Physical Therapists Use A Split-belt Treadmill To Help Stroke Patients Walk More Easily
The other problem is that it looks like it will be very expensive so that few clinics will be able to afford them, similar to Lokomat training. Luckily I moved to a clinic with the Lokomat and thought that using it was probably the most helpful in getting somewhat of a normal gait.
When the legs move at speeds different from one another, the brain receives an error signal and the brain and nervous system use the feedback to adjust. The cerebellum recalls this message even after the treadmill stops and for a few minutes, stroke patients can walk easier.
Split-belt treadmill training poststroke: a case study.
BACKGROUND AND PURPOSE: Even after rehabilitation, many individuals with strokes have residual gait deviations and limitations in functional walking. Applying the principles of motor adaptation through a split-belt treadmill walking paradigm can lead to short-term improvements in step length asymmetry after stroke. The focus of this case study was to determine whether it is possible to capitalize on these improvements for long-term gain.
CASE DESCRIPTION: The participant was a 36-year-old woman who was 1.6 years poststroke. She had a slow walking speed and multiple specific gait deviations, including step length asymmetry.
INTERVENTION: The participant walked on a split-belt treadmill 3 d/wk for 4 weeks, with the paretic leg on the slower of the two treadmill belts. The goal was 30 minutes of split-belt treadmill walking each day, followed by overground walking practice to reinforce improvements in step length symmetry.
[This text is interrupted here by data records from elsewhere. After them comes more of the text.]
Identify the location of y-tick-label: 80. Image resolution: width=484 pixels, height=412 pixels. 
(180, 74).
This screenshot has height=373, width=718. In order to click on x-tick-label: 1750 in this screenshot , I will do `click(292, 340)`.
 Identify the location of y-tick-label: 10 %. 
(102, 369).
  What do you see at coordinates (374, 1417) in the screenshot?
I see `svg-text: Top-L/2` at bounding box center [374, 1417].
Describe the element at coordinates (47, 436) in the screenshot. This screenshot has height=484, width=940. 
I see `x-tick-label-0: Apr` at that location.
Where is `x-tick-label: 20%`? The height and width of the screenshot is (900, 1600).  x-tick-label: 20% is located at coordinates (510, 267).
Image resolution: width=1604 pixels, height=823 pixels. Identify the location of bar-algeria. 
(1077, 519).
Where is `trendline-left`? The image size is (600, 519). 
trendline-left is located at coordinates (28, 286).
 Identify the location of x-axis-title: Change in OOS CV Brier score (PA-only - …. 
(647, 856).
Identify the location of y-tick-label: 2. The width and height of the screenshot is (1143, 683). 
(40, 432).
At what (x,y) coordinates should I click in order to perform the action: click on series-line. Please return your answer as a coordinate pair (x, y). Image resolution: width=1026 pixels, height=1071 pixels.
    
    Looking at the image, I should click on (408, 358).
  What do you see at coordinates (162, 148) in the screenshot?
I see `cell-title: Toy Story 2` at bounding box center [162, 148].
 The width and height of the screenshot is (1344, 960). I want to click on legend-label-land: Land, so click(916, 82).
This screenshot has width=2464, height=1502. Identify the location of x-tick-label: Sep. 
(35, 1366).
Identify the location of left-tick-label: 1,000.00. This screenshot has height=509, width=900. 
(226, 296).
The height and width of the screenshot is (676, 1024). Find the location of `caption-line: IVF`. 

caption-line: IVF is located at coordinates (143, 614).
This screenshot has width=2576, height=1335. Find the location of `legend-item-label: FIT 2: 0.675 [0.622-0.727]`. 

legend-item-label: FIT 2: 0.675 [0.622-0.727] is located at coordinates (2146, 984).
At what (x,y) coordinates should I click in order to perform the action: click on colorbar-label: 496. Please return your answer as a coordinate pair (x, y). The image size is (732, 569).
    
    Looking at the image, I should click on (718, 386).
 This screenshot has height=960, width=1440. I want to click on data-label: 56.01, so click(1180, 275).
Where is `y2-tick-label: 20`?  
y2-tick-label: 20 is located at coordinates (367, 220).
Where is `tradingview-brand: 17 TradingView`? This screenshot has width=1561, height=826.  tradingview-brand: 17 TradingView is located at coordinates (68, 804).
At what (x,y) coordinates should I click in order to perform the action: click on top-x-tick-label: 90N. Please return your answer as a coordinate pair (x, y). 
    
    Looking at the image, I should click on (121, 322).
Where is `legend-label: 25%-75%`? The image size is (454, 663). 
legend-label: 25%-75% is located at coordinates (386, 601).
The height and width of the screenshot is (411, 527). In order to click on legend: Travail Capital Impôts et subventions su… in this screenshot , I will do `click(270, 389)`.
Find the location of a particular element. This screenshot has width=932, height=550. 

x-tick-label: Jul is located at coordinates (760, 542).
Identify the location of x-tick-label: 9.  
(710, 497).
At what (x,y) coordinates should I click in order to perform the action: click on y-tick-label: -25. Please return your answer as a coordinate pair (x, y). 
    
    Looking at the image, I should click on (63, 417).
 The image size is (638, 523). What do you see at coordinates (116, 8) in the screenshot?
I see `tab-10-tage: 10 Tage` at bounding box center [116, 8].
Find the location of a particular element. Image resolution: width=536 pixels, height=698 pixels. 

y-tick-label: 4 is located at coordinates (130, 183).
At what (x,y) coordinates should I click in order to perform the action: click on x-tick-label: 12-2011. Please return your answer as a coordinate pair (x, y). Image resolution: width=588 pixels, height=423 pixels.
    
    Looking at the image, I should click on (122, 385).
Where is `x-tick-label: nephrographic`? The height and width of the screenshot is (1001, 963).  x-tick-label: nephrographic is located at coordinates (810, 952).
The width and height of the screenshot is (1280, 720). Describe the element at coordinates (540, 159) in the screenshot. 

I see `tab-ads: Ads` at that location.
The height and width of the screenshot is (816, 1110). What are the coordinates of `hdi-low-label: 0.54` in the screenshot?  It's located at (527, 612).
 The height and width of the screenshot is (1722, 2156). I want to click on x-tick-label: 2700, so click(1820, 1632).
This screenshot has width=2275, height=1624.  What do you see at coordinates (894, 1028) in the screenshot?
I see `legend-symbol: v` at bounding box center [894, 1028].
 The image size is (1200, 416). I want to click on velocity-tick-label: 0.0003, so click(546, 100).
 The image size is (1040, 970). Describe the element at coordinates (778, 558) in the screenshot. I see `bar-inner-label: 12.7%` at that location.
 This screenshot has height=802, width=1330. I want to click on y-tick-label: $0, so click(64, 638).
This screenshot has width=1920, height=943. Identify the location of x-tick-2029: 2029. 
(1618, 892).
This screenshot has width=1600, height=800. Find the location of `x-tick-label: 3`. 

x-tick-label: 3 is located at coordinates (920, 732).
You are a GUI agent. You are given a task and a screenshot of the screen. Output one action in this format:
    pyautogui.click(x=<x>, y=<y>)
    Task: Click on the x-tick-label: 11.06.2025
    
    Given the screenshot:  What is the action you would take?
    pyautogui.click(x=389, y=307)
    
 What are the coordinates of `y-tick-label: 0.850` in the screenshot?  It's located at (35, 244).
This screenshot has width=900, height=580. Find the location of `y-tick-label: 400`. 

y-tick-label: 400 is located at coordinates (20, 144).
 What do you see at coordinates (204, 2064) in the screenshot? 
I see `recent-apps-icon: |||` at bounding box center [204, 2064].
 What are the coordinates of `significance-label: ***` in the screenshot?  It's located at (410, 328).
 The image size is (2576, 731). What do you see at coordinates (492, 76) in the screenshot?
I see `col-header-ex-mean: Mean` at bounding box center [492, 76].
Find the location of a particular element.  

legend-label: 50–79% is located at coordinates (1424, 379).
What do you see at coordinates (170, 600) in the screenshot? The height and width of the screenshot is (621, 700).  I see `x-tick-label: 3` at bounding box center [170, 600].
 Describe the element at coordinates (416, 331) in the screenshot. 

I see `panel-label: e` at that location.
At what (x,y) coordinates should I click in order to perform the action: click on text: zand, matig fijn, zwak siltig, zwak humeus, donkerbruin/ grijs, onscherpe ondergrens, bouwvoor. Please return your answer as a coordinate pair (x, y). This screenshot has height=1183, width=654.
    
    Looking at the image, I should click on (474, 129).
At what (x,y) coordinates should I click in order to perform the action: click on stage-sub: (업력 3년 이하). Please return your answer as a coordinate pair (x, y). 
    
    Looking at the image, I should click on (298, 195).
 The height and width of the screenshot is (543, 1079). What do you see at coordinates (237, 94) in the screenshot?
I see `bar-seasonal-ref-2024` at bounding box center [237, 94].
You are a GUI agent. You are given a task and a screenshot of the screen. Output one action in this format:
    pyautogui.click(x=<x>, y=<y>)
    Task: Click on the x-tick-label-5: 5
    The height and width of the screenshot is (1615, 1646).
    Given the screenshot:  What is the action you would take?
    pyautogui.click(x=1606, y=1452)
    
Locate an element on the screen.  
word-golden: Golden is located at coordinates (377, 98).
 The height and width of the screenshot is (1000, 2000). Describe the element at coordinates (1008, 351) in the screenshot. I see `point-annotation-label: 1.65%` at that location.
OUTCOMES: With training, step length asymmetry decreased from 21% to 9% and decreased further to 7% asymmetry 1 month after training. Self-selected walking speed increased from 0.71 m/s to 0.81 m/s after training and 0.86 m/s 1 month later. Percent recovery, measured by the Stroke Impact Scale (SIS), increased from 40% to 50% posttraining and to 60% 1 month later.
DISCUSSION: Improvements in step length symmetry were observed following training and these improvements were maintained 1 month later. Concomitant changes in clinical measures were also observed, although these improvements were modest. The outcomes for this participant are encouraging given the relatively small dose of training. They suggest that after stroke, short-term adaptation can be capitalized on through repetitive practice and can lead to longer-term improvements stroke.

There should be a way to duplicate this without having the split-belt treadmill but no one will research this since nothing could be sold as part of it.